The characteristics of these fossils depend on a special value called a permanent structure, which merges with a handful of other constants - the speed of light, the charge of an electron, an electrical constant and constant bar - in one number, approximately 1/137. Physics call it "dimensionless" constant, that is, it's just a number: not 1/137 inches, seconds or pendants, but just 1/137. This makes it an ideal place to find changes related to her constant, says Steve Lamoro, a physicist from Yale University. "If the constant changed in such a way that they would change the mass of the electron and energy of electrostatic interaction, this would affect 1/137, regardless of the measurement system."
And yet, to interpret these fossils is not easy, and for many years, scientists studying OKLO have come to contradictory conclusions. Studies conducted by dozens of years, OKLO has shown that the permanent fine structure was absolutely stable. Then there was a study showing that it became more, and then one more, which claimed she became smaller. In 2006, Lamoro (then an employee of the Los Alamos National Laboratory) and his colleagues published a fresh analysis, which was, as they wrote, "Sustainable without shifts". However, "dependent on the model" - that is, they had to make a number of assumptions about how the permanent structure could change.
Using atomic hours, physicists can seek the most tiny changes in a constant fine structure, but are limited to modern variations that occur during the year or so. Scientists from the National Institute of Standards and Technologies in Boulder, Colorado, compared the time counted by atomic clocks operating on aluminum and mercury to deliver extremely rigid restrictions on the daily change of a constant fine structure. Although they cannot say with confidence that the constant fine structure does not change if it changes, then variations are tiny: one quadrillion percent each year.
Today, the best restrictions on how constant during the life of the Universe may vary, flow out of observations of remote objects in the sky. All because the farther into space you look, the farthest back in time you can look. "Time Machine" Oklo stopped two billion years ago, but using the Light of distant quasars, astronomers transferred the spacecraft of time for 11 billion years ago.

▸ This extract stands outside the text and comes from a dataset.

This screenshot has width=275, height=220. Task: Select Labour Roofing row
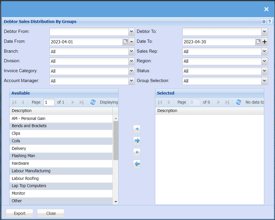point(25,178)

Quasars - extremely bright ancient objects that astronomers consider luminous supermarital black holes. As the light of these quasarov moves to us, some of its part is absorbed by the gas through which he passes on the way. But absorbs unevenly: only specific wavelengths are removed, or color. Specific colors, "distant" from the spectrum depend on how the photons of the quasar light interact with the gas atoms, and these interactions depend on the constant fine structure. So, looking at the spectrum of the light of distant quasars, astrophysics can seek changes in a constant fine structure over many billions of years.
"By the time this light will reach us here on Earth, it will collect information about several galaxies of billions years ago, says Tyler Evans, leading researcher of Quasars at Sinbarne's Technology University in Australia. "This is similar to a cut of eternal ice on Earth in order to find out what the climate of the previous eras was."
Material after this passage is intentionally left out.